For every line in the records that has the word "Collapse", make a copy.

Start of Block

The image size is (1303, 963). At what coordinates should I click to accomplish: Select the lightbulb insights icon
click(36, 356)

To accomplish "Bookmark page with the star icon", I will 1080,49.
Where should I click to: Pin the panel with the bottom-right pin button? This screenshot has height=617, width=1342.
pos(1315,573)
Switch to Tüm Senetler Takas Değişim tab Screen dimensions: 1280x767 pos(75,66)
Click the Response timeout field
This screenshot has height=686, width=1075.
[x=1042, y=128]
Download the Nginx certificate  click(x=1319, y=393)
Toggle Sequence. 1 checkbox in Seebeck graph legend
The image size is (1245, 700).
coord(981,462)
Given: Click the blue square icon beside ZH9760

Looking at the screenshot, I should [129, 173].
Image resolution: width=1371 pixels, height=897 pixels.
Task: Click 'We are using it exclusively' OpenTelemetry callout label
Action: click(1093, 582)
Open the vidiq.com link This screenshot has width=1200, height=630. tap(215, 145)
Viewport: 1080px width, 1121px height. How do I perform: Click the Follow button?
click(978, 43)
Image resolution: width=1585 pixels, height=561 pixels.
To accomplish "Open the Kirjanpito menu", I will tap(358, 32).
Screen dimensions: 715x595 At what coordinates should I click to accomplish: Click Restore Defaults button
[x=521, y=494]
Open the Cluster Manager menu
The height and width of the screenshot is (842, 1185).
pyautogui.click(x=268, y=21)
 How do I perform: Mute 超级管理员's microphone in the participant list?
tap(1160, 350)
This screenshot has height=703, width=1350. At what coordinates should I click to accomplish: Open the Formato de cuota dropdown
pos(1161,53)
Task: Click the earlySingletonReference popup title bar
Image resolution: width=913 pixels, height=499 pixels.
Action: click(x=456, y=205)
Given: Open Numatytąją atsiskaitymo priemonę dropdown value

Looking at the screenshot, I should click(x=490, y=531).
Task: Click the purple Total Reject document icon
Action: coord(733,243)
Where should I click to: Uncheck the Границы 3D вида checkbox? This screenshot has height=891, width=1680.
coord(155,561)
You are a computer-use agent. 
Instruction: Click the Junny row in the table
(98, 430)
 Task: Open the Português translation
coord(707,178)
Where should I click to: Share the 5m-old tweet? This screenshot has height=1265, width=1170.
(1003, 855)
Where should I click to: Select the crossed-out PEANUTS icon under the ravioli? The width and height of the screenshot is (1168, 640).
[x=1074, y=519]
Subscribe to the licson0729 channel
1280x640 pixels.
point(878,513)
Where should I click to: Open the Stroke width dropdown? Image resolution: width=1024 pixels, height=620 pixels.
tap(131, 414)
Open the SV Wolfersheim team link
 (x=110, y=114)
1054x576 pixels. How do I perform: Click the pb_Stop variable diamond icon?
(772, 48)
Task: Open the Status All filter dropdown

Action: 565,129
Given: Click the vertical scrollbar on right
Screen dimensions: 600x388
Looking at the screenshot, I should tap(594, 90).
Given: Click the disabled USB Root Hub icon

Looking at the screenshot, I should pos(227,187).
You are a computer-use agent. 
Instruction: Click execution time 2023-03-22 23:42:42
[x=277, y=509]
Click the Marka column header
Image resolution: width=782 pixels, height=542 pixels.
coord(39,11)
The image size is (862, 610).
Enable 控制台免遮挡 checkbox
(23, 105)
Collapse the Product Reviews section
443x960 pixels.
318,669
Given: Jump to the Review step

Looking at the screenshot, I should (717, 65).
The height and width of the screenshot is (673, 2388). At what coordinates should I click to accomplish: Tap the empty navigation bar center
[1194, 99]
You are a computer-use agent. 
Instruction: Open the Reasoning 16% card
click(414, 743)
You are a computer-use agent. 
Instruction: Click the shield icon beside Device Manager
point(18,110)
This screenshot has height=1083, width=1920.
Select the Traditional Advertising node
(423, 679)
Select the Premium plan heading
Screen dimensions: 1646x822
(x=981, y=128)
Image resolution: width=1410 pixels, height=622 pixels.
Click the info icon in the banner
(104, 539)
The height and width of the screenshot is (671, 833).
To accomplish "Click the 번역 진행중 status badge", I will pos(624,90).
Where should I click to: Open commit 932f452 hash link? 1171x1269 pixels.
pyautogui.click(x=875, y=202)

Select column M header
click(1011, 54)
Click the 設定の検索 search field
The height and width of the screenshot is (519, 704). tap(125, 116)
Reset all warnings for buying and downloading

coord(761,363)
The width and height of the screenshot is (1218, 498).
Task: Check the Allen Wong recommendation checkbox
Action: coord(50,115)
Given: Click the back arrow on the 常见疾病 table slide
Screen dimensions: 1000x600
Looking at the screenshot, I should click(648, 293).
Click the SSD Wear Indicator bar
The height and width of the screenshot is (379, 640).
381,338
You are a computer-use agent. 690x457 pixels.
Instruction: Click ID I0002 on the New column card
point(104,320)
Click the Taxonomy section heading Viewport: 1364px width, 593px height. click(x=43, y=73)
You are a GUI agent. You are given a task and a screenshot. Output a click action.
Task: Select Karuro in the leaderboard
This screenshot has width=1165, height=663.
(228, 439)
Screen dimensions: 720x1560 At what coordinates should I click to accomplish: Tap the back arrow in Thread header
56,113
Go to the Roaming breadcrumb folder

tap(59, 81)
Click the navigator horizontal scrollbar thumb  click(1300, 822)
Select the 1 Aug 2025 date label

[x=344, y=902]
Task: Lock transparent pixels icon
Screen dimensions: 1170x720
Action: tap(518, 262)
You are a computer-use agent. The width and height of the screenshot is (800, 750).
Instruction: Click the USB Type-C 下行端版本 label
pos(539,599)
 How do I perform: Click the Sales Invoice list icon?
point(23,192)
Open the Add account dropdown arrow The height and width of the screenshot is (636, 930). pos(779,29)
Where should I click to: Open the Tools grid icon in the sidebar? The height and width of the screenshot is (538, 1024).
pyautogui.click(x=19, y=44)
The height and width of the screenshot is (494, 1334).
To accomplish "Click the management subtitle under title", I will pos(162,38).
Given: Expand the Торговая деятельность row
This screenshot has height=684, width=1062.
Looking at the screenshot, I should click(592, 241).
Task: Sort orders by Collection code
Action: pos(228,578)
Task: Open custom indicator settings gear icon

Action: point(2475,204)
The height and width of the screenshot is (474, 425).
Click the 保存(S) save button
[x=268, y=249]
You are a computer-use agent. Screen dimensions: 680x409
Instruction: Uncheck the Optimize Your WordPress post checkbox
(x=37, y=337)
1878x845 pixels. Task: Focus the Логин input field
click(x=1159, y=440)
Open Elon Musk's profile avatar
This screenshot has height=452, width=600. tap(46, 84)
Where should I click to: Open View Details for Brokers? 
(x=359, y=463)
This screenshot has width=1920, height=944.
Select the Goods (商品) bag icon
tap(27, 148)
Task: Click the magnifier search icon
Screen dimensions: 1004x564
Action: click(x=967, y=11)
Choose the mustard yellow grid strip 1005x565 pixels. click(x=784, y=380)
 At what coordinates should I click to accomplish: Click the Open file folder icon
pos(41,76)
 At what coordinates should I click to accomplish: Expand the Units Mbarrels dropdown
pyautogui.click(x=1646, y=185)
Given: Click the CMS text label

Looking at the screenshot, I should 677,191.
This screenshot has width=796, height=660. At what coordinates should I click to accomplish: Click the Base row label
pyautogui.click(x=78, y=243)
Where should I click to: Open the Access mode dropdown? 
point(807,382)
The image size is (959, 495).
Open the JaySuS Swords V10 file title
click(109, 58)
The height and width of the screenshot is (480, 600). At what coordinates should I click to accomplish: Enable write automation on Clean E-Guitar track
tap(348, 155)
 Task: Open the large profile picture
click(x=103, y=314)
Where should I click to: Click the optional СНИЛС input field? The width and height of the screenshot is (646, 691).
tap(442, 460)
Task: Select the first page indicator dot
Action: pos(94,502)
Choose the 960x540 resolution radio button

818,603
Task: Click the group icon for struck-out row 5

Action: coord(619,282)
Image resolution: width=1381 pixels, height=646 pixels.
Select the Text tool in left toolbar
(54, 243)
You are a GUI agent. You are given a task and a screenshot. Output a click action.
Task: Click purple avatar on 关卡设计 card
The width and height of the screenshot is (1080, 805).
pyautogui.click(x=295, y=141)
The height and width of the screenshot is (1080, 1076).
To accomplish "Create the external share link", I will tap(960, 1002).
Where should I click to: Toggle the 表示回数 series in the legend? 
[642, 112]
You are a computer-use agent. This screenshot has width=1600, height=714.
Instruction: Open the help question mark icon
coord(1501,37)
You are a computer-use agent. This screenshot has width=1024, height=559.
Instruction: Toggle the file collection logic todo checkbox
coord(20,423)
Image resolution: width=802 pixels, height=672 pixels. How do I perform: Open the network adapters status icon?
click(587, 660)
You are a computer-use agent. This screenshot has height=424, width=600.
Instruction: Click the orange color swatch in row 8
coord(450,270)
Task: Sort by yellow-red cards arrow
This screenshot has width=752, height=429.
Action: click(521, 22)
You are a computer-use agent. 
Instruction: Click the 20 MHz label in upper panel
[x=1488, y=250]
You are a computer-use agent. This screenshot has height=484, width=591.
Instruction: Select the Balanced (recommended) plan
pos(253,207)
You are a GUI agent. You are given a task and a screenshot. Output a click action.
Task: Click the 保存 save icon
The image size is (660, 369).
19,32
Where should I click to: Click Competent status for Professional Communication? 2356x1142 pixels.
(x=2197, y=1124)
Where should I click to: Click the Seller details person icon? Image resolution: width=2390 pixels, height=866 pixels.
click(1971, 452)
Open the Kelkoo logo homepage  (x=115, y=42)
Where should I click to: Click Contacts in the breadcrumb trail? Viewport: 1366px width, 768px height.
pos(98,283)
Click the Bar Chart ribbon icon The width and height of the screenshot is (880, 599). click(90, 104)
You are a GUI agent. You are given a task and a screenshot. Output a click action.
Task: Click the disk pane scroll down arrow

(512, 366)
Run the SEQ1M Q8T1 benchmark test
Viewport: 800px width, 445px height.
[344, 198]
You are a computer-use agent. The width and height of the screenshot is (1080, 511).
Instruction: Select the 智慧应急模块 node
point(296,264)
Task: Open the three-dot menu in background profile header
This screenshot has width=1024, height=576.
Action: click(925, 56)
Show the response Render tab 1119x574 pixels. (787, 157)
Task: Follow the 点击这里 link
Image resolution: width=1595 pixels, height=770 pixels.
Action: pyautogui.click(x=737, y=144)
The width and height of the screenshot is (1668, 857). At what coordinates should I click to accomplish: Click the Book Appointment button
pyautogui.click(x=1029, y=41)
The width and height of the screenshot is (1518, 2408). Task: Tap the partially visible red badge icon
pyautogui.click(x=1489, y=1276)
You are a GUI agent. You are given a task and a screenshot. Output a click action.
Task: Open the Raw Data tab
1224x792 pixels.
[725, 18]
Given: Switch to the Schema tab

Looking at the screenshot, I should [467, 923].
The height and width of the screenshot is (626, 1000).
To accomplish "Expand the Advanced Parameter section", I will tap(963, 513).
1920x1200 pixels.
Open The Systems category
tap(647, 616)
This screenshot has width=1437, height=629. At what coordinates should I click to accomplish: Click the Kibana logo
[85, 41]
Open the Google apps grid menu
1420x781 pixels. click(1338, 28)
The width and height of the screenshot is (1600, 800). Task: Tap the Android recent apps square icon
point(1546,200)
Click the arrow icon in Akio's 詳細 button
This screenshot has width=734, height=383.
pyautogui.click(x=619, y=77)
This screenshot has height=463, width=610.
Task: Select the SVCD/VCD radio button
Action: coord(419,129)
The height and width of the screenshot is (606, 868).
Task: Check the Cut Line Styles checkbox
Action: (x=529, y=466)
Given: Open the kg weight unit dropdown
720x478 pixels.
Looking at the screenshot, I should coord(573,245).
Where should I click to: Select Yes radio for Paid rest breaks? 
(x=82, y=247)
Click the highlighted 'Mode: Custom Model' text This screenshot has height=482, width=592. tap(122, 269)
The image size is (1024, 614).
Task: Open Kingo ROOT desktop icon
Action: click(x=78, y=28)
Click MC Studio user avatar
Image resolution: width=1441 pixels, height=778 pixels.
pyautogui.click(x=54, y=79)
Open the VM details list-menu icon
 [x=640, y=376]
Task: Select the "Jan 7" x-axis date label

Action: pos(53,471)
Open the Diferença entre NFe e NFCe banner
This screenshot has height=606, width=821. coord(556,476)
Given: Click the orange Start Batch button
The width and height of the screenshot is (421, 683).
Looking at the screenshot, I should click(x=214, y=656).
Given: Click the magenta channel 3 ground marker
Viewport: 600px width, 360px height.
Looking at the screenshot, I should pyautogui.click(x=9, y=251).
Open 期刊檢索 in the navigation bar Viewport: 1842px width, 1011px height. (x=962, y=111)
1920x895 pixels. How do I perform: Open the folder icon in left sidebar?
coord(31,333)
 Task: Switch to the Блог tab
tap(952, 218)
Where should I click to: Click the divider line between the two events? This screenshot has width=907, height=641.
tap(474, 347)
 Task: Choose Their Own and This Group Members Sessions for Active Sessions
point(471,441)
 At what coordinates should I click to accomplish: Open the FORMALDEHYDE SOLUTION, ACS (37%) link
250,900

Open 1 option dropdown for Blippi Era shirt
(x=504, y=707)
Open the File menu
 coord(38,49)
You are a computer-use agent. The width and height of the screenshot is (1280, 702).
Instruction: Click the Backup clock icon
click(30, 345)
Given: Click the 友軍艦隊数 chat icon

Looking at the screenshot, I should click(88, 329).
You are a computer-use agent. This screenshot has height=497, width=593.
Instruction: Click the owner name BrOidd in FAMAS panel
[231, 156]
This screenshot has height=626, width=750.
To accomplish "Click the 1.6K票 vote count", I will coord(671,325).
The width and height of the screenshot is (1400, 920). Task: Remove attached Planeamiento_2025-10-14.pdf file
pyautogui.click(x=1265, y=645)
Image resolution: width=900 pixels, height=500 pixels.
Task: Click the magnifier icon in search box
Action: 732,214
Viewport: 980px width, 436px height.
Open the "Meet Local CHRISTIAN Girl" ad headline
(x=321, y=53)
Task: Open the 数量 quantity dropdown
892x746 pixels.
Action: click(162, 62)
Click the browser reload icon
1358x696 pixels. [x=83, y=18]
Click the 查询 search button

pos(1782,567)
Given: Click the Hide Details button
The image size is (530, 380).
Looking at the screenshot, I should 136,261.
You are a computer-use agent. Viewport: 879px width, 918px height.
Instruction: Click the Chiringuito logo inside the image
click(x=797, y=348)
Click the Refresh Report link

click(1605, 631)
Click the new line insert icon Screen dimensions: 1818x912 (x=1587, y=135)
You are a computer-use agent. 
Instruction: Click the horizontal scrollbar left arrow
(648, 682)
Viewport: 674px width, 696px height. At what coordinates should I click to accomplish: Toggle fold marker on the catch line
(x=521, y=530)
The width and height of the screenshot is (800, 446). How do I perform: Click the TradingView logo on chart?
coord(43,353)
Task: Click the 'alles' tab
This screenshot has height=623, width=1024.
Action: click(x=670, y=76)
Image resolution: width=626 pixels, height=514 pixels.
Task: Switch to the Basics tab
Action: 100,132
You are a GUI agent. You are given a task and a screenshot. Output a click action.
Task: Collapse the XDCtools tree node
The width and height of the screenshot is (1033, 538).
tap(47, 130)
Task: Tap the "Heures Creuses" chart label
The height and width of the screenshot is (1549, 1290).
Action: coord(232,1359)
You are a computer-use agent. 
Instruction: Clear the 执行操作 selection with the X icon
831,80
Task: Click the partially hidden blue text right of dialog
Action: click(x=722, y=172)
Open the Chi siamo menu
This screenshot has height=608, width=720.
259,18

End of Block

Answer to the problem:
Collapse the Product Reviews section
Task: Collapse the XDCtools tree node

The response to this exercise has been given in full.